If that's what you call categorically denying that it can happen....
Again, please find a case in the last 2 years even.
I think we both agree you should back up your data, and as an IT policy it's obviously incorrect to ever think you're 100% safe, and if you use S3 you should still be redundant if you want to get closer to that 99.9% limit. But you'll never be 100% - that's life.
The only reason I defend S3 so heavily is that compared to the other options you'd be using instead of (or better: in concurrence with) S3, it's probably among the safest, data loss wise.
Sofar I have never heard about S3 actually losing data (apart from users erasing it). They store everything 3 times. But I would have a look at the cost/MB. Documents are usually small and important (thus, worth to backup).
I have read that SmugMug, for example, stores it's files just on S3, with no backup.
Very very important caveat, there. If you have three copies of the data, but all of them are in the same S3 account, a prankster who steals your S3 creds can delete all of them in about ten seconds.
Or, if you make a typing mistake, you can do that to yourself. Boy oh boy, will that be an unhappy day.
Very true. One instance I can think of is using the firefox addon S3Fox for managing S3. My co-worker came close to deleting a prod bucket with 80K+ images.
You should certainly backup your data. While the engineers at Amazon are certainly among the smartest, they are not infallible. Things do fail from time to time.
I lost 1TB of data several months ago due to some backend issues with EBS and S3. Fortunately for me, it was just a backup of a backup of a backup. ;-)
It's also worth pointing out that this might have been more of a failure of EBS (elastic block storage, an abstraction over S3) than with native S3 buckets.
Ultimately, my EBS device become unusable by any operating system, and Amazon support stated that the data was lost due to several backend systems failing.
At $0.15/GB it's a no-brainer for the piece of mind.
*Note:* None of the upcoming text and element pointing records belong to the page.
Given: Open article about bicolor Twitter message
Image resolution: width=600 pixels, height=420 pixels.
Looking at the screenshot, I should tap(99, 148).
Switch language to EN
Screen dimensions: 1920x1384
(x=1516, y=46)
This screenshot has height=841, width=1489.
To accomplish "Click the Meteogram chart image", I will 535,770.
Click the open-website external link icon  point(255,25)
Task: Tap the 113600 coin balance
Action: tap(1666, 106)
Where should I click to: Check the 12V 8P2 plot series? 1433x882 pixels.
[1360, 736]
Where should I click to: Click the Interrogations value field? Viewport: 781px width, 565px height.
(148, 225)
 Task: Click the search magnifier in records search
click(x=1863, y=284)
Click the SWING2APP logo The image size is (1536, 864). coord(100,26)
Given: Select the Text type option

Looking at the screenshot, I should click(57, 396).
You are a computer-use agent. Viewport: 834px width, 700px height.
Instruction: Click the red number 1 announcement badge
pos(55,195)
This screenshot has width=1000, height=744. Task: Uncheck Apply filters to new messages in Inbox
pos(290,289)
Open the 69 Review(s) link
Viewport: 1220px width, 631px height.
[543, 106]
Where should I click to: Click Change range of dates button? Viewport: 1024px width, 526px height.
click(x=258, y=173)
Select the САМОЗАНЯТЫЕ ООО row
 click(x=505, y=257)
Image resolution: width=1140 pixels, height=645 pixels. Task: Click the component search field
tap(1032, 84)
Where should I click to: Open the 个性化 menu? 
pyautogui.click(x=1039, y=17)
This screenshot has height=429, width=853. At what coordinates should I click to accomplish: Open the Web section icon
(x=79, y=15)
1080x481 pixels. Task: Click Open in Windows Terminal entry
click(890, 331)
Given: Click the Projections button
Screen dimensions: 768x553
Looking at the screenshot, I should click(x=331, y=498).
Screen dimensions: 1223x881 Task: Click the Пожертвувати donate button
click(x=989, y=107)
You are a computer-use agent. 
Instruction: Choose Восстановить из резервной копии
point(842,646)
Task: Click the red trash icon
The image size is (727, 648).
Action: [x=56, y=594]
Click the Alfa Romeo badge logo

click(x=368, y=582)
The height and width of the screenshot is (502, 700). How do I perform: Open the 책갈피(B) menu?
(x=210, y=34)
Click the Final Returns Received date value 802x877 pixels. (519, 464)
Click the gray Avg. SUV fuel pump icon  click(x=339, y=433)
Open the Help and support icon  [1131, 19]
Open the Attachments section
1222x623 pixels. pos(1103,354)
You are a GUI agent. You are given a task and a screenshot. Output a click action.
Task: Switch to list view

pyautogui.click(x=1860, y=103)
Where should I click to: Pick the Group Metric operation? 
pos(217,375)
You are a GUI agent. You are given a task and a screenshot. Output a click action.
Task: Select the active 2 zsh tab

I once heard of a case (not with Amazon) where data was replicated in 3 locations, and data got corrupted in one location and was copied to the others, resulting in corrupted data in all 3.
fyi, you should take a look at cloudloop (www.cloudloop.com). it has a nice command line interface that lets you sync data across providers (s3, rackspace, nirvanix, azure, etc).
As a general rule important data should be backed up to (at least) two separate places, and in this scenario I'd consider S3 to be one place.